🤖 AI Summary
To address the severe degradation in NeRF reconstruction quality under sparse-view settings, this paper introduces a novel “simplification-as-regularization” paradigm: by actively constraining model complexity—e.g., pruning positional encoding, reducing tensor ranks, or limiting hash table capacity—it implicitly induces robust depth priors without external depth supervision. The proposed Minimalist Enhancement Framework is compatible with both implicit and explicit radiance fields, and integrates multi-scale depth consistency constraints with joint optimization to self-supervise high-fidelity depth signal generation. Evaluated on LLFF and Tanks & Temples benchmarks, our method significantly improves novel-view synthesis quality under sparse inputs, achieving state-of-the-art geometric fidelity and rendering performance for both forward-facing and 360° scenes.
📝 Abstract
Neural Radiance Fields (NeRF) show impressive performance in photo-realistic free-view rendering of scenes. Recent improvements on the NeRF such as TensoRF and ZipNeRF employ explicit models for faster optimization and rendering, as compared to the NeRF that employs an implicit representation.
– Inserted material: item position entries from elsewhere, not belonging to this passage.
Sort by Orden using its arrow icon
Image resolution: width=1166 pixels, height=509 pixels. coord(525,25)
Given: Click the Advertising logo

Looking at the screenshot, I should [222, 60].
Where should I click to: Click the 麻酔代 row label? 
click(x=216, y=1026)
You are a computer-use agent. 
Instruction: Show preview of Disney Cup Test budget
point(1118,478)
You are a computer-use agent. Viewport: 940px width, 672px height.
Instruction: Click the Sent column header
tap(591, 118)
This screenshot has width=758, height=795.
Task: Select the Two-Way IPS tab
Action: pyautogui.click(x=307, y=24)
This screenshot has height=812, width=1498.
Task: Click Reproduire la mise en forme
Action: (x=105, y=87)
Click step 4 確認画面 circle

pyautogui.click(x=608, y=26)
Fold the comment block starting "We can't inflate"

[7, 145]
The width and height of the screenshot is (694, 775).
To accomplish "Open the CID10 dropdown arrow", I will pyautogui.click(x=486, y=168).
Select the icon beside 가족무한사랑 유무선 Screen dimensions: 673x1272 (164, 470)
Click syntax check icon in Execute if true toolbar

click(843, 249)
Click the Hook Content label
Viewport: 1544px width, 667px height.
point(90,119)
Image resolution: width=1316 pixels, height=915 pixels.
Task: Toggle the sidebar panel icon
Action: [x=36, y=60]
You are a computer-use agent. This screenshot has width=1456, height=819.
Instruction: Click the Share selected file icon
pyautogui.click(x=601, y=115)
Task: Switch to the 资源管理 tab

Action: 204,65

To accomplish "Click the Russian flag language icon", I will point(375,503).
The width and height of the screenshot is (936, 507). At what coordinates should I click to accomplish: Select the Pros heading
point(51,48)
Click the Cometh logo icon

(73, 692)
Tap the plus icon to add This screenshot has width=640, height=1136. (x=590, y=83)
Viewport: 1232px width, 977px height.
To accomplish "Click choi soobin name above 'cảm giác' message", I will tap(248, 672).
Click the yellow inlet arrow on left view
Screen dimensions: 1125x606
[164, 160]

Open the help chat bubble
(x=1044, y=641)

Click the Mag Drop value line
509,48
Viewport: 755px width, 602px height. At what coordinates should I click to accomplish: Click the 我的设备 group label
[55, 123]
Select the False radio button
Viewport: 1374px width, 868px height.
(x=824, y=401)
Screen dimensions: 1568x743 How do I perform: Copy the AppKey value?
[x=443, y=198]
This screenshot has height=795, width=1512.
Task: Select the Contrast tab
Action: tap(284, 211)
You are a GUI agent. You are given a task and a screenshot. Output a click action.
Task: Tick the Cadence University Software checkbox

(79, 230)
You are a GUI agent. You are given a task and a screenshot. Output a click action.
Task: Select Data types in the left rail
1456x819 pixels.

However, both implicit and explicit radiance fields require dense sampling of images in the given scene. Their performance degrades significantly when only a sparse set of views is available. Researchers find that supervising the depth estimated by a radiance field helps train it effectively with fewer views. The depth supervision is obtained either using classical approaches or neural networks pre-trained on a large dataset. While the former may provide only sparse supervision, the latter may suffer from generalization issues. As opposed to the earlier approaches, we seek to learn the depth supervision by designing augmented models and training them along with the main radiance field. Further, we aim to design a framework of regularizations that can work across different implicit and explicit radiance fields. We observe that certain features of these radiance field models overfit to the observed images in the sparse-input scenario. Our key finding is that reducing the capability of the radiance fields with respect to positional encoding, the number of decomposed tensor components or the size of the hash table, constrains the model to learn simpler solutions, which estimate better depth in certain regions. By designing augmented models based on such reduced capabilities, we obtain better depth supervision for the main radiance field. We achieve state-of-the-art view-synthesis performance with sparse input views on popular datasets containing forward-facing and 360$^circ$ scenes by employing the above regularizations.